Task goal
Can you retype the material from the line containing "Where should I click to: Click the ターン数: 30" to the line containing "Clear the bid", both included, keeping every character unchanged?

Excerpted records
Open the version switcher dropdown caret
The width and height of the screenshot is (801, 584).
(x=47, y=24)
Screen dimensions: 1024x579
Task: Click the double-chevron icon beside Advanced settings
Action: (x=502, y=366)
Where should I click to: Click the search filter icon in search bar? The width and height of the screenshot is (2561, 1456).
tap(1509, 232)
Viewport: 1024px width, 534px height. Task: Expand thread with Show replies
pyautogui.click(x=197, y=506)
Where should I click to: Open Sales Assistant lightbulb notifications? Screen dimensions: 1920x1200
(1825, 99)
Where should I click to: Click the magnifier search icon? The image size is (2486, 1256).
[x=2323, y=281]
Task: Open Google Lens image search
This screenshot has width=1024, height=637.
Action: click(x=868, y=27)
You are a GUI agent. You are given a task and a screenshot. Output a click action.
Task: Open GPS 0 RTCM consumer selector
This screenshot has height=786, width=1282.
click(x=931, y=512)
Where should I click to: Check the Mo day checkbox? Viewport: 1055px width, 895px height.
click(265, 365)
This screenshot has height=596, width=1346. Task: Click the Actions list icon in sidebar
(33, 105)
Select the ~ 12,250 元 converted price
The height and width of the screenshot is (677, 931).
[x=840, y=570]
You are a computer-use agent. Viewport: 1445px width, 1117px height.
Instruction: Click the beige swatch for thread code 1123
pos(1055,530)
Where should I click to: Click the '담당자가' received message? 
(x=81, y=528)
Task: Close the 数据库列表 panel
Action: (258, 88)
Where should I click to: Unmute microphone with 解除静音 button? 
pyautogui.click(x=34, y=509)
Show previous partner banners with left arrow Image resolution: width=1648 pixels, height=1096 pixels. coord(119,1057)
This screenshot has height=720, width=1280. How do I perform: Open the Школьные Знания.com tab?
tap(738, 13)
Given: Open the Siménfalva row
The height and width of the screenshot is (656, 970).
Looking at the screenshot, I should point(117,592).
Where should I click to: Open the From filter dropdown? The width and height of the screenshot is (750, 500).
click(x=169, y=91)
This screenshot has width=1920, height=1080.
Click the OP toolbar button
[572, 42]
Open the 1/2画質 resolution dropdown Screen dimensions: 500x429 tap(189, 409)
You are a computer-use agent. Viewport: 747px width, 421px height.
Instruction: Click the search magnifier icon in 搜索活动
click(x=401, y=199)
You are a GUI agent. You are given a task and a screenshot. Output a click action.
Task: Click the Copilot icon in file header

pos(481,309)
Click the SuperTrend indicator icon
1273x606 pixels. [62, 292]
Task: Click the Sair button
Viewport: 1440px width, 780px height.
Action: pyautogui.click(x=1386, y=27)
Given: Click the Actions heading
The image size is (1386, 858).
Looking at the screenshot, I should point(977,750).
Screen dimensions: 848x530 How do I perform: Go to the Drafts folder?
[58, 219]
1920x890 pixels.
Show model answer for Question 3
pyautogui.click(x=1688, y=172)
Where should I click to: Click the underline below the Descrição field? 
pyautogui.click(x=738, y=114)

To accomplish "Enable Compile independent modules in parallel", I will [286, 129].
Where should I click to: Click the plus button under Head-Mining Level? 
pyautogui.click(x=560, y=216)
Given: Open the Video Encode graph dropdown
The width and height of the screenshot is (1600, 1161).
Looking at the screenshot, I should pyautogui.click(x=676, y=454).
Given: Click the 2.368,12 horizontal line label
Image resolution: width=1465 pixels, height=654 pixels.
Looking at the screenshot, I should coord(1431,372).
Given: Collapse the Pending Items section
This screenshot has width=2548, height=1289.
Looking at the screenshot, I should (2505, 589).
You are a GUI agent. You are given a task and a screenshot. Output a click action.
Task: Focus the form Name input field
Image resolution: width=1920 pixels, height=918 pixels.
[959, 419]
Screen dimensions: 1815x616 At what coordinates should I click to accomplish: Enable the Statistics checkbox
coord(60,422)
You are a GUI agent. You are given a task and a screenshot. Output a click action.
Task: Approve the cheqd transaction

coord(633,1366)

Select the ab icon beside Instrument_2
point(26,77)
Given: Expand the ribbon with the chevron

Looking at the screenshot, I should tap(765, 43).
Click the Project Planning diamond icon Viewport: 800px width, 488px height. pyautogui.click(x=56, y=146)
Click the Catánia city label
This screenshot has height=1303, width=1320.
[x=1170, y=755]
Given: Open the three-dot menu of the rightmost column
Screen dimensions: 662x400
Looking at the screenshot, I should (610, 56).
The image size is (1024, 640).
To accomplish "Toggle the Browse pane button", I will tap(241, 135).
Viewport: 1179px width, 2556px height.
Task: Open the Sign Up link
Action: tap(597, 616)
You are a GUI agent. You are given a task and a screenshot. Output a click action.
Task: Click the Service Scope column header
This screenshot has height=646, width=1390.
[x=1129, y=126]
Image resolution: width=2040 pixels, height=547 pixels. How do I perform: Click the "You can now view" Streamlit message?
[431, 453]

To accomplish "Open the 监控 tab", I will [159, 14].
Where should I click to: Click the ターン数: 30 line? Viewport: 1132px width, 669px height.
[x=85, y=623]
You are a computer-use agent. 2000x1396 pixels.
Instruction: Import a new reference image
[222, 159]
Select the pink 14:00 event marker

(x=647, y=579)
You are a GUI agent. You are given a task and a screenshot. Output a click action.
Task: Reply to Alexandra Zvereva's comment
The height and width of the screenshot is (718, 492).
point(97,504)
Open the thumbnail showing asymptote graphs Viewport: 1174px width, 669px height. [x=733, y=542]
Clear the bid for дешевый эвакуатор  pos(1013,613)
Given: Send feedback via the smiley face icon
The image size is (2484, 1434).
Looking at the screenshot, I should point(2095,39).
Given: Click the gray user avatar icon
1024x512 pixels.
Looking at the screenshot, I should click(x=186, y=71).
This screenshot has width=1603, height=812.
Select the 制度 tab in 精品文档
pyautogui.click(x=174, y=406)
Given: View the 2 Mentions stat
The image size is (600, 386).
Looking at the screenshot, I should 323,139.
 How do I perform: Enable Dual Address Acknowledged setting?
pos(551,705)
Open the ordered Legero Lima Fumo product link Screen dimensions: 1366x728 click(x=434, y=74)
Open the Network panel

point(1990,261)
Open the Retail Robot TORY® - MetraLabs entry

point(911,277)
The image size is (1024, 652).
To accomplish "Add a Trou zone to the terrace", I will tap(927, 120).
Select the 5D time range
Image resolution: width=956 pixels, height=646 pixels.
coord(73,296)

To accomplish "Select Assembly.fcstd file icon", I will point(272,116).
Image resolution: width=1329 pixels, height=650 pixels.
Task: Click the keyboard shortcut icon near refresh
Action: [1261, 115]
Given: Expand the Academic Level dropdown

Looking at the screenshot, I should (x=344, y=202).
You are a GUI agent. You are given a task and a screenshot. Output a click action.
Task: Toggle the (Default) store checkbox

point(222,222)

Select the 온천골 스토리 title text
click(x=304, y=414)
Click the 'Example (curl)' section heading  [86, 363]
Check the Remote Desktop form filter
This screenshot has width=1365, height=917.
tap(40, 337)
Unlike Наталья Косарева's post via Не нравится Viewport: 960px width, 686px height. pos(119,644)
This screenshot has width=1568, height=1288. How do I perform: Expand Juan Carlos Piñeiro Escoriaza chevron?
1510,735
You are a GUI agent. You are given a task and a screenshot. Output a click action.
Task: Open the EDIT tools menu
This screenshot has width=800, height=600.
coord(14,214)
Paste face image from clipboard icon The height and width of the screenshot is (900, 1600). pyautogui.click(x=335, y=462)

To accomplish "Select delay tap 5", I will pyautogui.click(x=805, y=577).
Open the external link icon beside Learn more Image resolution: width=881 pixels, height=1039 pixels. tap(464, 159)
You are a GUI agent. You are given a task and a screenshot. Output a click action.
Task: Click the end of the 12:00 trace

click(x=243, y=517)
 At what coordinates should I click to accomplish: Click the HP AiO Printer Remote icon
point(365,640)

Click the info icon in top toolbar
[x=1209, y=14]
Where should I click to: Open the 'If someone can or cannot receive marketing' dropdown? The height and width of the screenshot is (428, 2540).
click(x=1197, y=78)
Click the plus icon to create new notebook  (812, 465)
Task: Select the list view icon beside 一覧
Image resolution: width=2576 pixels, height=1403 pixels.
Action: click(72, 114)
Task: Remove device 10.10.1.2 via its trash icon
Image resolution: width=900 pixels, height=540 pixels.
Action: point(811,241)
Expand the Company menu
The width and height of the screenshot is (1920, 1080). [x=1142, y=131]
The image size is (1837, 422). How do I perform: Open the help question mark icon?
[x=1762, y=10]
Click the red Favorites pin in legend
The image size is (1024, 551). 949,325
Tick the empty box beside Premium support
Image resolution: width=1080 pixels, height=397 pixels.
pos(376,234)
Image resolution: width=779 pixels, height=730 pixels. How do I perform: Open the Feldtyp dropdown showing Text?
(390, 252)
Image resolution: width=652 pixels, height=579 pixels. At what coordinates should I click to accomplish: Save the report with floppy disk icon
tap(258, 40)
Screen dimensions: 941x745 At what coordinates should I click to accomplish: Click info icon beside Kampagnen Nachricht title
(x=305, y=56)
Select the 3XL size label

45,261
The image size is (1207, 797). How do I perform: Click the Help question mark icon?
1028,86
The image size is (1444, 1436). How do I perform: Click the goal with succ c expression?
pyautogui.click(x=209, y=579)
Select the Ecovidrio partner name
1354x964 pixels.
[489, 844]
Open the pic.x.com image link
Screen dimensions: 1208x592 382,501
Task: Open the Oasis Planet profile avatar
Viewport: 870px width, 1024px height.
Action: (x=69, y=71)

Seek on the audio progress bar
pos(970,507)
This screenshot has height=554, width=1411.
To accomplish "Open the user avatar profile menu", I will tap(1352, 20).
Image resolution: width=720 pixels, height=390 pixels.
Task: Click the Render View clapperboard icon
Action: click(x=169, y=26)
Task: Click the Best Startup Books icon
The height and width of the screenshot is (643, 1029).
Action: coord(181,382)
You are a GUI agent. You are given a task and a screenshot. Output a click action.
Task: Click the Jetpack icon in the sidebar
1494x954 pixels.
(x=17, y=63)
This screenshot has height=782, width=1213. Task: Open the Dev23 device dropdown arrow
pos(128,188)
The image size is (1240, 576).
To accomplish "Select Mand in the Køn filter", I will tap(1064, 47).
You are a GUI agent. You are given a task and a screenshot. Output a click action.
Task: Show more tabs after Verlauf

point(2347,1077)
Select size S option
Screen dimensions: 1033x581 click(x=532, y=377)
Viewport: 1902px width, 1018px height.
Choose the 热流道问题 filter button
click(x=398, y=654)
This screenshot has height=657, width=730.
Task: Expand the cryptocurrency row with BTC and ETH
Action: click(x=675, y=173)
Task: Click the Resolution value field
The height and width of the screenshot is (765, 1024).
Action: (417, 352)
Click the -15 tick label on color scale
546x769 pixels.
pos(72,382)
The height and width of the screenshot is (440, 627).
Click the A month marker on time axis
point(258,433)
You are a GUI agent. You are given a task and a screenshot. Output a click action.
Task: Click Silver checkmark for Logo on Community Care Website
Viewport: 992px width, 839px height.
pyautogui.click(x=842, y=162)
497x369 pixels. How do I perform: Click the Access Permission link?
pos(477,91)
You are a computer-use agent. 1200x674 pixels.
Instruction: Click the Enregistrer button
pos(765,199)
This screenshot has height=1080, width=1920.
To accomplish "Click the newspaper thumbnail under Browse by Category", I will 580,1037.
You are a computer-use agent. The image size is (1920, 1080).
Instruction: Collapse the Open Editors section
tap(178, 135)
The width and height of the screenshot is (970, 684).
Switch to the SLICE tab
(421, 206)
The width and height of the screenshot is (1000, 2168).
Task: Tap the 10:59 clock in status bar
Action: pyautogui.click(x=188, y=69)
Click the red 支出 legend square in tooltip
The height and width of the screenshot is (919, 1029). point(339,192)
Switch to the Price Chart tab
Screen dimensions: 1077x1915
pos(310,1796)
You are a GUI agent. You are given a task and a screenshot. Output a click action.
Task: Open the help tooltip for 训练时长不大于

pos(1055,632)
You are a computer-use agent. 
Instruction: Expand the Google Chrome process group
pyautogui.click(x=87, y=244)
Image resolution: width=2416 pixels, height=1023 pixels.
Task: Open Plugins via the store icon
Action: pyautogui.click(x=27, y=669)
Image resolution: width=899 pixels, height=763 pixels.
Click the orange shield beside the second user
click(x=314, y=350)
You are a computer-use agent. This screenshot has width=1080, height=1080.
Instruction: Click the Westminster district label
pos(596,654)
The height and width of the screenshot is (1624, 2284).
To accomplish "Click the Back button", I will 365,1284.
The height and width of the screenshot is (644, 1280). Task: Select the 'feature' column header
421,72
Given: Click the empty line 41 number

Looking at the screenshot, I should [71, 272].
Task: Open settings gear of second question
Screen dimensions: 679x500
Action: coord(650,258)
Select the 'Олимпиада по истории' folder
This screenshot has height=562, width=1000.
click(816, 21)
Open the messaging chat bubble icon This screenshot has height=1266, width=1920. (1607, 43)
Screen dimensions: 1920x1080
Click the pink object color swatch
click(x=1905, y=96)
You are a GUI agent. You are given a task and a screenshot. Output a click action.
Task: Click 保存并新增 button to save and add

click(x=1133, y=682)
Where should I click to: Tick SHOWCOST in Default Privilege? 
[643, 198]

Output for this exercise
Where should I click to: Click the ターン数: 30 line? Viewport: 1132px width, 669px height.
[x=85, y=623]
You are a computer-use agent. 2000x1396 pixels.
Instruction: Import a new reference image
[222, 159]
Select the pink 14:00 event marker

(x=647, y=579)
You are a GUI agent. You are given a task and a screenshot. Output a click action.
Task: Reply to Alexandra Zvereva's comment
The height and width of the screenshot is (718, 492).
point(97,504)
Open the thumbnail showing asymptote graphs Viewport: 1174px width, 669px height. [x=733, y=542]
Clear the bid for дешевый эвакуатор  pos(1013,613)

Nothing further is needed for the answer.